Eagles preseason

Memories of a preseason debut 17 years ago for Josh McCown

Memories of a preseason debut 17 years ago for Josh McCown

The Arizona Cardinals traveled to San Diego in August of 2002 for their preseason opener at Qualcomm Stadium.

Hall of Famer LaDainian Tomlinson was in that game. Heisman Trophy winner Doug Flutie was in that game. Current Eagles tight ends coach Justin Peelle was in that game.

And Josh McCown was in that game.

That was McCown’s first career preseason game, and he remembers it like it was yesterday.

I remember, shoot, Jake Plummer hit David Boston on a dig pump for like a 60-yard touchdown, and I remember sitting there thinking, ‘Man, this game is easy, you know? This is what we’re going to do,’” McCown said. “Then the third quarter rolls around and I get in the game and I just remember running around like a chicken with my head cut off trying to find the open guy and get some completions and finally settling in. But it’s a fun day. When you put that uniform on for the first time and you walk out there it’s special, and they turn the lights on and you take the field, it’s a special feeling. I’ll never forget that.

McCown’s memory is pretty darn good.

The TD from Plummer to Boston was actually 64 yards. That’s 17 years ago.

And when McCown entered the game he started out 0-for-5 with a sack before warming up and hitting six of his last seven passes.

▸ **WRITTEN TASK 1**
In the records, reproduce verbatim every line from the one containing "Given: Click the dashboard" up to and including the one containing "The width and height of the screenshot is (1568, 695).".

▸ **Entries drawn from a collection**
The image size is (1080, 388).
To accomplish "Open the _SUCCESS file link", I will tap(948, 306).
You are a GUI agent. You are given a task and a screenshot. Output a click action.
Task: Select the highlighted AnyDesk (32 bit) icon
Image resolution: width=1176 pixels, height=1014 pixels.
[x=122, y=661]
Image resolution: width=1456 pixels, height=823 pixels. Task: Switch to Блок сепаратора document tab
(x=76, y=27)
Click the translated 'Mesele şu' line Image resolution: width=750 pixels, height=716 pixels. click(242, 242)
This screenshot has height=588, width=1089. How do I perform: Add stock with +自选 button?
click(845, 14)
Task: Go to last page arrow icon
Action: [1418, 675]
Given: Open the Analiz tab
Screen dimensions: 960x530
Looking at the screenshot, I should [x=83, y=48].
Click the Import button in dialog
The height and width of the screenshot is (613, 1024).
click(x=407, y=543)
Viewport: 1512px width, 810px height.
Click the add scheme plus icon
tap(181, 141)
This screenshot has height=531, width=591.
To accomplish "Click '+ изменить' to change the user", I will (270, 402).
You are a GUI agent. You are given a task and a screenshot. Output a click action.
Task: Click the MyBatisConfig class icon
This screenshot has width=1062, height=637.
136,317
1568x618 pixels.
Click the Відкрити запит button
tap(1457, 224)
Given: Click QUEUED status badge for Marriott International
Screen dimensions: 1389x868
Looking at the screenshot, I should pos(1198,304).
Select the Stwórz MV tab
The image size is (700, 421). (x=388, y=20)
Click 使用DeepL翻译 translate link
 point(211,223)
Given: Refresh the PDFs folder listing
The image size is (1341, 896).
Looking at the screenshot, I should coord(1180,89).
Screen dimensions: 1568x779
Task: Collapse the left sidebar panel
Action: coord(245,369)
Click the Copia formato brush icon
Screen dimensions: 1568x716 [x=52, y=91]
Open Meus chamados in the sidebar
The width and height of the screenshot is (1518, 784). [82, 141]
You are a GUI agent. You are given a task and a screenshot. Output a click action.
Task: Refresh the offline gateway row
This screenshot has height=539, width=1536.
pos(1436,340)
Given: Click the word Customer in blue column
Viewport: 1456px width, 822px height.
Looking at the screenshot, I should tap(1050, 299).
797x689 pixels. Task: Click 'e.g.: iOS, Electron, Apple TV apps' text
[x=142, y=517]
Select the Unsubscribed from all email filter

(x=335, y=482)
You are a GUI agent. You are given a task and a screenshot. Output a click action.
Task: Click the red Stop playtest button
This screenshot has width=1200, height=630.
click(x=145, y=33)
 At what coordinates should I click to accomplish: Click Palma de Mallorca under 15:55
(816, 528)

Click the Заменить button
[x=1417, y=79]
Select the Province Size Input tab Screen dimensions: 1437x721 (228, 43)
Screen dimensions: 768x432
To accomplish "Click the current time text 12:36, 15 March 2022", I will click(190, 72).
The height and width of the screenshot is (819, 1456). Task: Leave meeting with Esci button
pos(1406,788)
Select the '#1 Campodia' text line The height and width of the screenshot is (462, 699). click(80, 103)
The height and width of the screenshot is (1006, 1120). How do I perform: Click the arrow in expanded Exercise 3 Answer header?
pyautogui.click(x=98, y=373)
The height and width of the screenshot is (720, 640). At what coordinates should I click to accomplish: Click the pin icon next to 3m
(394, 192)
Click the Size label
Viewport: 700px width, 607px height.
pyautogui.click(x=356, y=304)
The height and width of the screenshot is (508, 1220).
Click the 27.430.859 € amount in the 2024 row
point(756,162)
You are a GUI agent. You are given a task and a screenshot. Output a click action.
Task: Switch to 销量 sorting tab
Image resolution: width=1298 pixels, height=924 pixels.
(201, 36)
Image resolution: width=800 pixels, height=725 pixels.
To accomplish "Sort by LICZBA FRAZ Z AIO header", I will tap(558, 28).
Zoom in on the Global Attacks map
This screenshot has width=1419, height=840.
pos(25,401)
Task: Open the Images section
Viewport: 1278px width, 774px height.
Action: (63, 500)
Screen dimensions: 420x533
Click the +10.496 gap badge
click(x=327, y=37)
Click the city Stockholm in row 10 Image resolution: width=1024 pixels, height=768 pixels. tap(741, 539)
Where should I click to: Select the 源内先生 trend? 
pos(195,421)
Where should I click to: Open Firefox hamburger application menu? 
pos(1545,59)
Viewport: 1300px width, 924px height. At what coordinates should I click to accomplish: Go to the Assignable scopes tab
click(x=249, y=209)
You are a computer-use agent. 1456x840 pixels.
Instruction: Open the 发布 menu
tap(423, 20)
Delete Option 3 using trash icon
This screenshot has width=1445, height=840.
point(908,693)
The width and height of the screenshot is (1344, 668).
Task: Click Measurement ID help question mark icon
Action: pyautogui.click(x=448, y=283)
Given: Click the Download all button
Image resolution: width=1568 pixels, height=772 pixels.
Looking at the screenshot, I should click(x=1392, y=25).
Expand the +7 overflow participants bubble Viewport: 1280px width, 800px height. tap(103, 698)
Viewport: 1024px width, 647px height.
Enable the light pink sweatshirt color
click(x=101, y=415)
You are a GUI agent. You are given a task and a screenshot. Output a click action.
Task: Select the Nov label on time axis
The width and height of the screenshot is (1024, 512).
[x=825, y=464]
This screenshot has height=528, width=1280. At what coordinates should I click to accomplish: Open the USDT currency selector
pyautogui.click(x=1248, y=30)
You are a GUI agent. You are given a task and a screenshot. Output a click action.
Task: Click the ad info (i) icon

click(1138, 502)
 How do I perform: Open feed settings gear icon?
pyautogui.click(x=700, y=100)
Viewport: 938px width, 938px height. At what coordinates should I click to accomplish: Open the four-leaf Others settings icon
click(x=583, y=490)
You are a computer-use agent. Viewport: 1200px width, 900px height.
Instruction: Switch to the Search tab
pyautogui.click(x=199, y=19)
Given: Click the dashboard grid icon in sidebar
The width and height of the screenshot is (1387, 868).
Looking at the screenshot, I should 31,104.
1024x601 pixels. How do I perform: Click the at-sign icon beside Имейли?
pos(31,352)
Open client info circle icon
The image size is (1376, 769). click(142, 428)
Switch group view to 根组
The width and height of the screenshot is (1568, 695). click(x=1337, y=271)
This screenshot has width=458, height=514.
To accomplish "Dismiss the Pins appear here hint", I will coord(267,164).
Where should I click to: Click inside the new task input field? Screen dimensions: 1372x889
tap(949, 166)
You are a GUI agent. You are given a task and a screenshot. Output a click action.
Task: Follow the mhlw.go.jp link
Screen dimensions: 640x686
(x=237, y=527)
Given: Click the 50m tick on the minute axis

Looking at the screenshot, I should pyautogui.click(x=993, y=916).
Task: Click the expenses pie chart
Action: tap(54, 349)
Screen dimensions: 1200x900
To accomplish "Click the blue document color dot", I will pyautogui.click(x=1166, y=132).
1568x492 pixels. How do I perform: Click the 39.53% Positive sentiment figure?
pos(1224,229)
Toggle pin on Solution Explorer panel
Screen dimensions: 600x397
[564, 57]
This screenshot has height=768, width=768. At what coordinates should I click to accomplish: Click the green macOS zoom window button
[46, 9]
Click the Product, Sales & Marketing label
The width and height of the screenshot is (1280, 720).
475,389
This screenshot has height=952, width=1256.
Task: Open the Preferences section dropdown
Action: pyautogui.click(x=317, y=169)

▸ **WRITTEN TASK 2**
Using the article on Josh McCown's preseason debut, state yes or no for whether each statement agrees with it, quoting the deciding words: (a) The Cardinals' 2002 preseason opener was played at Qualcomm Stadium. (b) The Plummer-to-Boston touchdown covered 60 yards. (c) McCown completed his first five passes after entering the game.

▸ **FINAL ANSWER 1**
Given: Click the dashboard grid icon in sidebar
The width and height of the screenshot is (1387, 868).
Looking at the screenshot, I should 31,104.
1024x601 pixels. How do I perform: Click the at-sign icon beside Имейли?
pos(31,352)
Open client info circle icon
The image size is (1376, 769). click(142, 428)
Switch group view to 根组
The width and height of the screenshot is (1568, 695). click(x=1337, y=271)

▸ **FINAL ANSWER 2**
(a) Yes: "The Arizona Cardinals traveled to San Diego in August of 2002 for their preseason opener at Qualcomm Stadium."
(b) No: "The TD from Plummer to Boston was actually 64 yards."
(c) No: "he started out 0-for-5 with a sack before warming up and hitting six of his last seven passes."